C S Kwok, Y K Loke, A A Welch, R N Luben, M A H Lentjes, S M Boekholdt, R Pfister, M A Mamas, N J Wareham, K-T Khaw, P K Myint
Nutrition, Metabolism, and Cardiovascular Diseases: NMCD 2016, 26 (8): 722-34
27052923

BACKGROUND: We aimed to examine the association between chocolate intake and the risk of incident heart failure in a UK general population. We conducted a systematic review and meta-analysis to quantify this association.

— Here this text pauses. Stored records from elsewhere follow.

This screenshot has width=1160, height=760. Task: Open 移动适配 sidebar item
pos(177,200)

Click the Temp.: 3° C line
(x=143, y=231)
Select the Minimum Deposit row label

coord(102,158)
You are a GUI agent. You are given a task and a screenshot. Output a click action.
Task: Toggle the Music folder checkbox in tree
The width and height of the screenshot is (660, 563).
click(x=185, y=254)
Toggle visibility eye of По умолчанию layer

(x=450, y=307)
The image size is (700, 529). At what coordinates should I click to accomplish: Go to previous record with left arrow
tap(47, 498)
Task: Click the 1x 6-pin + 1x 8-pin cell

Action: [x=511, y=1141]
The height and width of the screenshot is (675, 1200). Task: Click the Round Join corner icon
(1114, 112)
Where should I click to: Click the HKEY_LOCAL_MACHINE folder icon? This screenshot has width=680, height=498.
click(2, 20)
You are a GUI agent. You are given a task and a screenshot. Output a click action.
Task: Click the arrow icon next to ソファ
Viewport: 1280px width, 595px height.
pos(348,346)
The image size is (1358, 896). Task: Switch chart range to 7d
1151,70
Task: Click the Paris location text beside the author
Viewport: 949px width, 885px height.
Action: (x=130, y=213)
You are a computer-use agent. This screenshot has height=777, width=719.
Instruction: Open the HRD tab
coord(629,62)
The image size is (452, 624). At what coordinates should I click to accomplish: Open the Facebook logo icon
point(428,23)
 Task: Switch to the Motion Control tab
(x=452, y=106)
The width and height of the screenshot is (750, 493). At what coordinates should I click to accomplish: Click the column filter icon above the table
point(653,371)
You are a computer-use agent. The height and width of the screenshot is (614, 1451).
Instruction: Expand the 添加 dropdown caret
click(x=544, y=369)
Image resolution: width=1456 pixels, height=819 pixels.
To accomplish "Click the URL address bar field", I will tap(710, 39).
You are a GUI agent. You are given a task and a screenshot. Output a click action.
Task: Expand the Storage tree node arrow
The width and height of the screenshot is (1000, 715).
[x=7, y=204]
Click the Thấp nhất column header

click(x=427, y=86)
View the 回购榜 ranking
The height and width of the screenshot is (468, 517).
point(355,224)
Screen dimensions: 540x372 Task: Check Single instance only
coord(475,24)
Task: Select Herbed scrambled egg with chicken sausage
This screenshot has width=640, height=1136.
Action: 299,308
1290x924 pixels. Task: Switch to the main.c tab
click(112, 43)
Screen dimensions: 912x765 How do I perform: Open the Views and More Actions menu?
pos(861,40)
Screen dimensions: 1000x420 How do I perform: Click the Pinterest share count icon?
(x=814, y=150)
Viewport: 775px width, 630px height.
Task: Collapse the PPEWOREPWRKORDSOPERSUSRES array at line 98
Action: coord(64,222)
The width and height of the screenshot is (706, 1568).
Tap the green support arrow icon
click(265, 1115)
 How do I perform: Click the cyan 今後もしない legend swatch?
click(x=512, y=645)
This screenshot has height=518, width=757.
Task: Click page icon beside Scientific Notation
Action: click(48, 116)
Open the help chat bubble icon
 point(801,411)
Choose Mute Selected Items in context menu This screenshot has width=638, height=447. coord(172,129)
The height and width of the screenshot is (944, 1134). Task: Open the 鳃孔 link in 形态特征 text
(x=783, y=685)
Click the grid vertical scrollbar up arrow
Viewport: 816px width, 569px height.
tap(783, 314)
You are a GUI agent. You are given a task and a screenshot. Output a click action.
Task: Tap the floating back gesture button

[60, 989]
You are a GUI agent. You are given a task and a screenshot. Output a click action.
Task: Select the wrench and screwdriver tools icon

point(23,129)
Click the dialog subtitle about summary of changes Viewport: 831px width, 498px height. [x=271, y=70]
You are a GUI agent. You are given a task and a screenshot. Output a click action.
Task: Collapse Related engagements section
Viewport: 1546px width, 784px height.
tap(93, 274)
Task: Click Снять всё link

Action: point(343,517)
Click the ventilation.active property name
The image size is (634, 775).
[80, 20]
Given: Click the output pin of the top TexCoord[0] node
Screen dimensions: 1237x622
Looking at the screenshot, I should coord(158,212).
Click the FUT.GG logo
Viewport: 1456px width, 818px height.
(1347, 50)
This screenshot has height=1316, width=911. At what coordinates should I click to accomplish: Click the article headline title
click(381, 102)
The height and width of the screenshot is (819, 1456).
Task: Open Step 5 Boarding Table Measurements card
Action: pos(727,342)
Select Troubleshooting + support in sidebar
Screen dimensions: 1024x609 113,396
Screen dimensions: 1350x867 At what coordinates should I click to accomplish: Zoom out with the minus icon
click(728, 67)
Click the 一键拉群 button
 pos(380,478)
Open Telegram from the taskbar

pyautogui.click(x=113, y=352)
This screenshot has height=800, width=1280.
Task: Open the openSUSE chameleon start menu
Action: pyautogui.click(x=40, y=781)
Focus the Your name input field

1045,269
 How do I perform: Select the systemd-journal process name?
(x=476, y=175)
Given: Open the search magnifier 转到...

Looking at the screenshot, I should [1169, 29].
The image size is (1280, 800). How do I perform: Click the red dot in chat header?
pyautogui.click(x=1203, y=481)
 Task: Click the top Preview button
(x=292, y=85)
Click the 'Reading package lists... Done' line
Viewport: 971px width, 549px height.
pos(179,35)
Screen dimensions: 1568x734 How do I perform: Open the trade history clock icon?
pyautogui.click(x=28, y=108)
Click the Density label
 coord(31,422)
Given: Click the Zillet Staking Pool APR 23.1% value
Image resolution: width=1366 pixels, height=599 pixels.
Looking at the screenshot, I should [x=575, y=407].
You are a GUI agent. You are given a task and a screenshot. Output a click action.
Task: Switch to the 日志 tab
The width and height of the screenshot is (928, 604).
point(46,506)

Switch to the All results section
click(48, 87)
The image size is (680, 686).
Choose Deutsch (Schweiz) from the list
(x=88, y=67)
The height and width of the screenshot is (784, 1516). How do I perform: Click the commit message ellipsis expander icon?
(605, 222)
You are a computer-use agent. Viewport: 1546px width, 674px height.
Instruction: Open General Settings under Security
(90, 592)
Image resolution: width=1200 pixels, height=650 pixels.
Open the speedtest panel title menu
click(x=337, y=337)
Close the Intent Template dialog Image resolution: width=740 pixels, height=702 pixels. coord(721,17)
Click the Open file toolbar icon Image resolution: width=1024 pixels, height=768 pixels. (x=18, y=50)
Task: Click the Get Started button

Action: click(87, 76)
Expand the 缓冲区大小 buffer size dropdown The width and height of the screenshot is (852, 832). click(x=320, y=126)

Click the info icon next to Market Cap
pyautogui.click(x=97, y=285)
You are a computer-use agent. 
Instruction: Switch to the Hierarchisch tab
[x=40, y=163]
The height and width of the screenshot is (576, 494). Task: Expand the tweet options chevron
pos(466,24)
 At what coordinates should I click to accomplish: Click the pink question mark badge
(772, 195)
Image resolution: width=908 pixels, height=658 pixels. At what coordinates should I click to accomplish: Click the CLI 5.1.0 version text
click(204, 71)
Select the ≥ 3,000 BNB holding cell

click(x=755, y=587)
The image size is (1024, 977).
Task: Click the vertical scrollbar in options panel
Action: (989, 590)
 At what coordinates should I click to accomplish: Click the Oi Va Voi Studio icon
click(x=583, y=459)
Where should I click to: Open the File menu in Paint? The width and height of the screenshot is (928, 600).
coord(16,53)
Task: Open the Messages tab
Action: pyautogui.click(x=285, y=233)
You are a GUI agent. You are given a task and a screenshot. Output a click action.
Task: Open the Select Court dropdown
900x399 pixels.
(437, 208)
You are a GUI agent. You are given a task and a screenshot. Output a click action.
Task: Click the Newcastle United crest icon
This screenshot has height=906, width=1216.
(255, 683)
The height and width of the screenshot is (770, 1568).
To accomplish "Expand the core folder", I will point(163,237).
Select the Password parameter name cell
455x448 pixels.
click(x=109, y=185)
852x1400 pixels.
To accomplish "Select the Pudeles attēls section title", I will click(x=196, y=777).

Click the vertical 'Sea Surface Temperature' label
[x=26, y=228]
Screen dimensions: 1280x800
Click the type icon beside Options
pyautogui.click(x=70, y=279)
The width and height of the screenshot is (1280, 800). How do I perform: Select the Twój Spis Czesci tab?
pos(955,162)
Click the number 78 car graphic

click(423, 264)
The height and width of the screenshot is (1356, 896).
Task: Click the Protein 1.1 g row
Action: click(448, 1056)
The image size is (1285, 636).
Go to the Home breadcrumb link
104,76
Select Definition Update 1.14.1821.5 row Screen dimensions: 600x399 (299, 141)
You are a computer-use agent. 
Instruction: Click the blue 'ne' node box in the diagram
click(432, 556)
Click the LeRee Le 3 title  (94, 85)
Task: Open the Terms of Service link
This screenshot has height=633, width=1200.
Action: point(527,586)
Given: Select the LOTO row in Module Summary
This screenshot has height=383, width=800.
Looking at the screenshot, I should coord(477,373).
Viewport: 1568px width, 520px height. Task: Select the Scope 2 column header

METHODS AND RESULTS: We used data from a prospective population-based study, the European Prospective Investigation into Cancer (EPIC)-Norfolk cohort. Chocolate intake was quantified based on a food frequency questionnaire obtained at baseline (1993-1997) and incident heart failure was ascertained up to March 2009. We supplemented the primary data with a systematic review and meta-analysis of studies which evaluated risk of incident heart failure with chocolate consumption. A total of 20,922 participants (53% women; mean age 58 ± 9 years) were included of whom 1101 developed heart failure during the follow up (mean 12.5 ± 2.7 years, total person years 262,291 years). After adjusting for lifestyle and dietary factors, we found 19% relative reduction in heart failure incidence in the top (up to 100 g/d) compared to the bottom quintile of chocolate consumption (HR 0.81 95%CI 0.66-0.98) but the results were no longer significant after controlling for comorbidities (HR 0.87 95%CI 0.71-1.06). Additional adjustment for potential mediators did not attenuate the results further. We identified five relevant studies including the current study (N = 75,408). The pooled results showed non-significant 19% relative risk reduction of heart failure incidence with higher chocolate consumption (HR 0.81 95%CI 0.66-1.01).

CONCLUSIONS: Our results suggest that higher chocolate intake is not associated with subsequent incident heart failure.